Hey friend! This looks like a fun puzzle where we need to find the "rate of change" of a function! That's what `d/dx` means.

1. **Look for the main operation:** I see we have two functions multiplied together: $e^{3x}$ and $\cos^2(7x)$. When we multiply functions like this, we use a super helpful rule called the **Product Rule**!
The Product Rule says if you have `f(x) = u(x) * v(x)`, then its derivative `f'(x)` is `u'(x) * v(x) + u(x) * v'(x)`.

2. **Identify our 'u' and 'v' parts:**
Let $u(x) = e^{3x}$
Let $v(x) = \cos^2(7x)$ (which is the same as $(\cos(7x))^2$)

3. **Find the derivative of u(x), which is u'(x):**
For $u(x) = e^{3x}$, we need the **Chain Rule**. When you have a function inside another (like $3x$ inside $e^x$), you take the derivative of the 'outside' function, then multiply by the derivative of the 'inside' function.
* The derivative of $e^{\text{something}}$ is $e^{\text{something}}$.
* The derivative of the 'inside' part, $3x$, is just $3$.
* So, $u'(x) = e^{3x} \cdot 3 = 3e^{3x}$.

4. **Find the derivative of v(x), which is v'(x):**
For $v(x) = (\cos(7x))^2$, this is like an onion with layers, so we use the **Chain Rule** multiple times!
* **Outer layer:** Treat it like $(\text{stuff})^2$. The derivative of $(\text{stuff})^2$ is $2 \cdot (\text{stuff})^{1}$.
So, we get $2 \cdot (\cos(7x))$.
* **Middle layer:** Now, multiply by the derivative of the 'stuff' inside, which is $\cos(7x)$.
The derivative of $\cos(\text{other stuff})$ is $-\sin(\text{other stuff})$.
So, we multiply by $-\sin(7x)$.
* **Inner layer:** Finally, multiply by the derivative of that 'other stuff', which is $7x$.
The derivative of $7x$ is $7$.
* Putting it all together: $v'(x) = 2 \cdot \cos(7x) \cdot (-\sin(7x)) \cdot 7$
$v'(x) = -14\sin(7x)\cos(7x)$.
* *Bonus trick!* We can make this look even neater using a double angle identity: $\sin(2A) = 2\sin(A)\cos(A)$.
So, $-14\sin(7x)\cos(7x)$ is like $-7 \cdot (2\sin(7x)\cos(7x)) = -7\sin(2 \cdot 7x) = -7\sin(14x)$.

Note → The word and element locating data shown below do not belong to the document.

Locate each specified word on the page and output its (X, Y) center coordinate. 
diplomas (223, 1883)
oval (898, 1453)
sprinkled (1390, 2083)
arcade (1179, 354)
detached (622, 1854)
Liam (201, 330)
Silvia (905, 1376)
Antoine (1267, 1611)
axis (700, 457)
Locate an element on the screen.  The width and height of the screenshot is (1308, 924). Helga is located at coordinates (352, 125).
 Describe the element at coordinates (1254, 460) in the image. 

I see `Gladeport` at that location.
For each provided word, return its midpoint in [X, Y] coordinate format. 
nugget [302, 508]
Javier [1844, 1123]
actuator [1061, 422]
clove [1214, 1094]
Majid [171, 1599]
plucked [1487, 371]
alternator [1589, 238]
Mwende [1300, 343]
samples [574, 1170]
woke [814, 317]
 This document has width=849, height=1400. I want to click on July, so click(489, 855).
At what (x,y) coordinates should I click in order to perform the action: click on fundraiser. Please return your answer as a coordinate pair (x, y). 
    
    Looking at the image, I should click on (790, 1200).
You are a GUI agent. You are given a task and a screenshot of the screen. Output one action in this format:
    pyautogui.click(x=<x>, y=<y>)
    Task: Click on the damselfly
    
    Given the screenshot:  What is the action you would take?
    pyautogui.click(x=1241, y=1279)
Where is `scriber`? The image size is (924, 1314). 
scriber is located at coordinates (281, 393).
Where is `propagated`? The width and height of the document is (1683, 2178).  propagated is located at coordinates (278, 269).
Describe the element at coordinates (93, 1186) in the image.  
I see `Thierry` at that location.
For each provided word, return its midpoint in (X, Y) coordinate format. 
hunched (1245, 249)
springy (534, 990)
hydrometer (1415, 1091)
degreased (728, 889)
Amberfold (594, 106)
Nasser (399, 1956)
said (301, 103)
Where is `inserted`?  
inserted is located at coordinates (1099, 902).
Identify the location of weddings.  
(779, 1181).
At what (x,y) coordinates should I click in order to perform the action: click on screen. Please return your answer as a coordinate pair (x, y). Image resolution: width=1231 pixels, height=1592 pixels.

5. **Put it all together using the Product Rule:**
Recall: $u'(x)v(x) + u(x)v'(x)$
Substitute our findings:
$= (3e^{3x}) \cdot (\cos^2(7x)) + (e^{3x}) \cdot (-7\sin(14x))$

6. **Simplify the expression:**
I see $e^{3x}$ in both parts, so I can factor it out!
$= e^{3x} (3\cos^2(7x) - 7\sin(14x))$

And that's our answer! Isn't calculus neat?